Each day as I am running, my mind is racing with ideas. I am wondering about all the other people that walk or run on a regular basis. I am thinking that most of these people would enjoy the idea of honoring someone while they exercise. Basically it is all about awareness. We aren’t really aware of what others do for us because it doesn’t seem personal. Let’s say I live in the USA my entire life and never personally know one individual that serves in the military or law enforcement. I could very possibly go through my entire life never once considering that these people serve for me. The wars are usually fought on foreign soil. The crimes happen in someone else’s neighborhood and the fires strike someone else’s homes. Does this mean that none of this service stuff relates to me? I think that is how many people see it. I’ll step out on a limb here and say that many people may think police officers work just so they can catch us speeding and give us a ticket! Have you ever had that type of thought?
Why does something have to be up close and personal in our own lives before we realize it exists? Why do most of us have to benefit from something or have it sneak into our lives through someone else before we actually consider its value? I can recognize this indifference because I am guilty of it myself. I grew up in Northern Virginia. Most of my friends were military kids. Their parents worked at the Pentagon or Ft. Belvoir and they came home from work everyday wearing a uniform. Most of them moved away every three years at which point someone else would move in, enter my circle of friends, and another three year cycle would begin. During these years we were at peace at war against no one. Perhaps that is why it never struck me that military service was any type of sacrifice, or perhaps it was because I was so young and couldn’t see past my own self.

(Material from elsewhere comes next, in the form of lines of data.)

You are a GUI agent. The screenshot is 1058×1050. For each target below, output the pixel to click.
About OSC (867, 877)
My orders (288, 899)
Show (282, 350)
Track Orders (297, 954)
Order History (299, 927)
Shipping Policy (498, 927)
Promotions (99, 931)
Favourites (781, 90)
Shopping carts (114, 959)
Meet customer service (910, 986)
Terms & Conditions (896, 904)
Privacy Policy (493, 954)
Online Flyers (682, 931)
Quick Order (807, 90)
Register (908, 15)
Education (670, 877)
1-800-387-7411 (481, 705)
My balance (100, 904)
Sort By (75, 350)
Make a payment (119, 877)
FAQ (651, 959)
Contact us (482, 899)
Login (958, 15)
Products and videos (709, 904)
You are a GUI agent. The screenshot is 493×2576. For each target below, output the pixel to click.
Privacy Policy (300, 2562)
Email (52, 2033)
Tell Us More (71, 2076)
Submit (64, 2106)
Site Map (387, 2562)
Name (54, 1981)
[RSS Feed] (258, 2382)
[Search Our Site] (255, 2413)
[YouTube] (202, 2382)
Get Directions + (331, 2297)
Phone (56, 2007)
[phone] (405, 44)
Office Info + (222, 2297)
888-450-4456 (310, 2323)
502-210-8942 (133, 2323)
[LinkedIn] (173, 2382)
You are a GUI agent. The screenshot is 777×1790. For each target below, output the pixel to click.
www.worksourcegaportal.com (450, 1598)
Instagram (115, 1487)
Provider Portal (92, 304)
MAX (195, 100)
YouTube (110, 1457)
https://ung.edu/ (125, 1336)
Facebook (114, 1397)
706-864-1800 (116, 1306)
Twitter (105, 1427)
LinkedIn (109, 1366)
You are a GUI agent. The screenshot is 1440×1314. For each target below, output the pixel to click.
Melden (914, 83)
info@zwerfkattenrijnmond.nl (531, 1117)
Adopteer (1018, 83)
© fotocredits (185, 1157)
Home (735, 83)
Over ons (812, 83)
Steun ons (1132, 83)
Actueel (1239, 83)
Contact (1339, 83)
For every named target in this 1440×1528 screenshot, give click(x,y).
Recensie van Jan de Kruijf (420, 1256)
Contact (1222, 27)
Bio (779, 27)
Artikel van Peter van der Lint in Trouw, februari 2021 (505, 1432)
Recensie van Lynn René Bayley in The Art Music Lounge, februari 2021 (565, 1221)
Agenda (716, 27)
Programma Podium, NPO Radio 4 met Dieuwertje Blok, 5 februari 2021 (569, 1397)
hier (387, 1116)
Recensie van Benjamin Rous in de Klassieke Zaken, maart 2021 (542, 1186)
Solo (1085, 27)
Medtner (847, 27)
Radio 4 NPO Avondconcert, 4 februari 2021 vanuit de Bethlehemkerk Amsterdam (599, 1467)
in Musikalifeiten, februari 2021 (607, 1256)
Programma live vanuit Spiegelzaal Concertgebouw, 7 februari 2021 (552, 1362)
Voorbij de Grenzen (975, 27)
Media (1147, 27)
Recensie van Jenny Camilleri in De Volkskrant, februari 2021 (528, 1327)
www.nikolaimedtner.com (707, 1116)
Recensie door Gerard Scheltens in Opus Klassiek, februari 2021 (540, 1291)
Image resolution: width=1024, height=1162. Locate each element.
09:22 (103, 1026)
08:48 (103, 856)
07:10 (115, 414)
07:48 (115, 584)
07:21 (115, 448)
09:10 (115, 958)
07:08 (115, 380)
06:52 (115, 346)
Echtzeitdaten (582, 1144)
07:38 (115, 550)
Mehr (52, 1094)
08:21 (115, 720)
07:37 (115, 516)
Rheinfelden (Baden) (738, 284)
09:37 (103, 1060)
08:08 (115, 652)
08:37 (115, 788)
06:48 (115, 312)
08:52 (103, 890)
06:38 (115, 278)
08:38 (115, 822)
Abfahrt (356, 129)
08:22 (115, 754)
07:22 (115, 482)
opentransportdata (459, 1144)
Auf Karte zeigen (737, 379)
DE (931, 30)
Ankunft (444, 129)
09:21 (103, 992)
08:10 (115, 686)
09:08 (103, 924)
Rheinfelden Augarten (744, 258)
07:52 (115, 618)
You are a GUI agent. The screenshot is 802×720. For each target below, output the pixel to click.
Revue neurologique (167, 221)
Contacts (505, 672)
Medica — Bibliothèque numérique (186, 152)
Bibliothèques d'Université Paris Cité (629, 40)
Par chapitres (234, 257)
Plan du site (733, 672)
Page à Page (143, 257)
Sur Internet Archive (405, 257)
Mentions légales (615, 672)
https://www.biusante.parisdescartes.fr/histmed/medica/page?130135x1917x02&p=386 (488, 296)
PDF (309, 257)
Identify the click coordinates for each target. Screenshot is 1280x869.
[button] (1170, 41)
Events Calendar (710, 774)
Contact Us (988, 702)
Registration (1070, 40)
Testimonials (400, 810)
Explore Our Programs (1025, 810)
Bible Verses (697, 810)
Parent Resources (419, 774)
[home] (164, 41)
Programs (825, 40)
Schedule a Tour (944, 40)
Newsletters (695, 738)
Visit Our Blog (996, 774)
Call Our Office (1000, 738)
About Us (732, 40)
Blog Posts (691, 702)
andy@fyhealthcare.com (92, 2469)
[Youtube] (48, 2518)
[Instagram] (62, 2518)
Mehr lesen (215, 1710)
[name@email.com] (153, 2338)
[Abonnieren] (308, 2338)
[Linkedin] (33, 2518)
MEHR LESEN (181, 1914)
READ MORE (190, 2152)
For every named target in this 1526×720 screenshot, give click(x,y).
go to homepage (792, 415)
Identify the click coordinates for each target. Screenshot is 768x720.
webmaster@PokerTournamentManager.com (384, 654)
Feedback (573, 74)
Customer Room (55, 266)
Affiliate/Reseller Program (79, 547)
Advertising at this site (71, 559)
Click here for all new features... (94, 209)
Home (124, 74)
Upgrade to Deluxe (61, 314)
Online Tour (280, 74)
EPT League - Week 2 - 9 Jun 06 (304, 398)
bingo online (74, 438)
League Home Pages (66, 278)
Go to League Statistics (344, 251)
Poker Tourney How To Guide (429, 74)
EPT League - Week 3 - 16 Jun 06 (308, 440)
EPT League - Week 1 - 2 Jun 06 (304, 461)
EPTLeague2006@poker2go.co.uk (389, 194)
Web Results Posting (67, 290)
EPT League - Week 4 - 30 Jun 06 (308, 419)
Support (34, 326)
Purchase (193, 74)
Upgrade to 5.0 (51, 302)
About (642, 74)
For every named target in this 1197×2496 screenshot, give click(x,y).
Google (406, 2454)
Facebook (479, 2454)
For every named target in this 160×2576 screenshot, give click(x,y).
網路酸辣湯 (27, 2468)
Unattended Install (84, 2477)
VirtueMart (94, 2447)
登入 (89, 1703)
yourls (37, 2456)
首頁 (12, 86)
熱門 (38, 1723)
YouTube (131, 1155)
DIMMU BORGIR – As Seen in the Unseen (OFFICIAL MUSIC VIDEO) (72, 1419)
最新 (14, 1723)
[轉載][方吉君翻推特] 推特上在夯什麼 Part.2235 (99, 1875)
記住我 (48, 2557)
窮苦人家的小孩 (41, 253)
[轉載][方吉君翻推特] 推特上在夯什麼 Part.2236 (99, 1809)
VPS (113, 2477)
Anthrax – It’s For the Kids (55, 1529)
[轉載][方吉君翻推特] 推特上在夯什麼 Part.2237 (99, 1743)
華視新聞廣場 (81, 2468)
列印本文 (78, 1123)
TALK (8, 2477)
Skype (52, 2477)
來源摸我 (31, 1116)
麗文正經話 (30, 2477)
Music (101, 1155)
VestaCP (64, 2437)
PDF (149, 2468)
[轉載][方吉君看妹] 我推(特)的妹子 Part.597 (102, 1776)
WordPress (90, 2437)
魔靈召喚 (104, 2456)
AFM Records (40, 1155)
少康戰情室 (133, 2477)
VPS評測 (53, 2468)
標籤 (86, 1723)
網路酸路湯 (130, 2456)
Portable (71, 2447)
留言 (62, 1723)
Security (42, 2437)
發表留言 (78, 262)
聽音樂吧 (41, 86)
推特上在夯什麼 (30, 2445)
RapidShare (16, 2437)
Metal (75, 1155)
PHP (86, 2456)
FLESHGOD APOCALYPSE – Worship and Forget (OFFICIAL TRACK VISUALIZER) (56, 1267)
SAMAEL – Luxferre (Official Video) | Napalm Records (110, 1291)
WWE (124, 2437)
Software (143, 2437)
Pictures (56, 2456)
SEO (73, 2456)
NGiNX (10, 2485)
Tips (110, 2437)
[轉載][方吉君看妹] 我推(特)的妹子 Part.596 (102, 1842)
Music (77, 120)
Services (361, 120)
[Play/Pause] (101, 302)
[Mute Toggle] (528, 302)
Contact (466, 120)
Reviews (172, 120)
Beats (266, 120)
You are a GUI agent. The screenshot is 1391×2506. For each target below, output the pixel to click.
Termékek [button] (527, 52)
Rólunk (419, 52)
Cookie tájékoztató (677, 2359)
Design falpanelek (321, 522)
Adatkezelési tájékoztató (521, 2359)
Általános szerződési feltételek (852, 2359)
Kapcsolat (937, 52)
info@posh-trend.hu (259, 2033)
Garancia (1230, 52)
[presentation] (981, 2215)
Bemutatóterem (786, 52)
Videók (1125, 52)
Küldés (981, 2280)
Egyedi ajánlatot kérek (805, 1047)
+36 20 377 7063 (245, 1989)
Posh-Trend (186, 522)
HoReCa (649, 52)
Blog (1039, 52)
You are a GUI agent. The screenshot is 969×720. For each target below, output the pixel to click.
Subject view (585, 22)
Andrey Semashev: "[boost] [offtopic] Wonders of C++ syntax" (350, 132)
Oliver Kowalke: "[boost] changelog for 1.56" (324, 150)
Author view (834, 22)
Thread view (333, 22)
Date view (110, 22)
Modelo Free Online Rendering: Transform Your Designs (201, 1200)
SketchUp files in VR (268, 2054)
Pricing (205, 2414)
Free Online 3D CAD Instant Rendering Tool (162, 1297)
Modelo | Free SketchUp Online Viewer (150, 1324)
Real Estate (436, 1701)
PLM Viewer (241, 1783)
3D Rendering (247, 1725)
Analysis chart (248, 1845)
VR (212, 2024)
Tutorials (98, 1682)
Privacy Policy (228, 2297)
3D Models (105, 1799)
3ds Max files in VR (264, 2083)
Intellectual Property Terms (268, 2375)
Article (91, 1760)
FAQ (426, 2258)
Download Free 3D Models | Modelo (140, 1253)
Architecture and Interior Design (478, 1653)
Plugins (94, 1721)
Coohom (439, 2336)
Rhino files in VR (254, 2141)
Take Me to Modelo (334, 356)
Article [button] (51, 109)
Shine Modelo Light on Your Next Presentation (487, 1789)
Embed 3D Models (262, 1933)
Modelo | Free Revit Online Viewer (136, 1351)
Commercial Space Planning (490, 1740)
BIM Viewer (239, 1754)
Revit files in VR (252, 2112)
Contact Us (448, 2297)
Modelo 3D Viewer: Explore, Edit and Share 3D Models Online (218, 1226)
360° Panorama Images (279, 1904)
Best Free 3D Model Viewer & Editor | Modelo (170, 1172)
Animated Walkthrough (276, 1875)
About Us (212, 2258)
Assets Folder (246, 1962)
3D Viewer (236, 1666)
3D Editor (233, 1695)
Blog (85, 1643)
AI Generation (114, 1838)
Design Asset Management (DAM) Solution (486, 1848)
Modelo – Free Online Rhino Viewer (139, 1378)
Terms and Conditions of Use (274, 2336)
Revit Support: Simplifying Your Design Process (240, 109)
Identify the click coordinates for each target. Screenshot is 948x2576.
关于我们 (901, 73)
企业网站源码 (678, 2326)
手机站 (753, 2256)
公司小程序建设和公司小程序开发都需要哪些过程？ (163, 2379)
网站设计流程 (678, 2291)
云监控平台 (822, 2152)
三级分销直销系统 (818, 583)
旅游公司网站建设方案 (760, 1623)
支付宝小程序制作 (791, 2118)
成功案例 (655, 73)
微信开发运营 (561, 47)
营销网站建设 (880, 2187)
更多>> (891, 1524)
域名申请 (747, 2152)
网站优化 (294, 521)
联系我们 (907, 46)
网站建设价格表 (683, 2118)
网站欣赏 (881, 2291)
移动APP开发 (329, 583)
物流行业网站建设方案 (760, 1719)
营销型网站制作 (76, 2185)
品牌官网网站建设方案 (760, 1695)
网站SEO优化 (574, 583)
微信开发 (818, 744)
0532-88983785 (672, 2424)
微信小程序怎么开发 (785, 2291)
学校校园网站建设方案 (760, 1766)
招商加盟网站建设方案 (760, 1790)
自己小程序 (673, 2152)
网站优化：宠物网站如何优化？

Reality hit me on the head when my oldest son made it clear that he was enlisting in the USMC. He had no interest in my plans for his college education. He has always dreamed of serving in the military and it was assumed that he would attend college first. He was 15 years old when the World Trade Center and the Pentagon were hit. It was on that day that his world changed and his plans to join the military took a shorter path. He researched every branch and finally decided that he was best suited to be a US Marine. He spent his 16th year begging us to sign the forms so he could enter the Delayed Entry Program at the age of 17. After much thought, lots of arguing, and even more prayer, the papers were signed and our son was enlisted before his senior year in high school had even begun. He spent his senior year working at the USMC recruiting office. He learned as much as possible to help him be ready for boot camp. He was on the bus to Parris Island, SC one short week after high school graduation. He turned 18 at boot camp, and celebrated his 19th and 20th birthdays while deployed in Fallujah, Iraq. The service and sacrifice of our military was no longer something for “other people”. It was real and it was rocking my world! The day my son got on the bus with his infantry platoon and headed to Iraq for his first deployment was the day that my world was forever changed.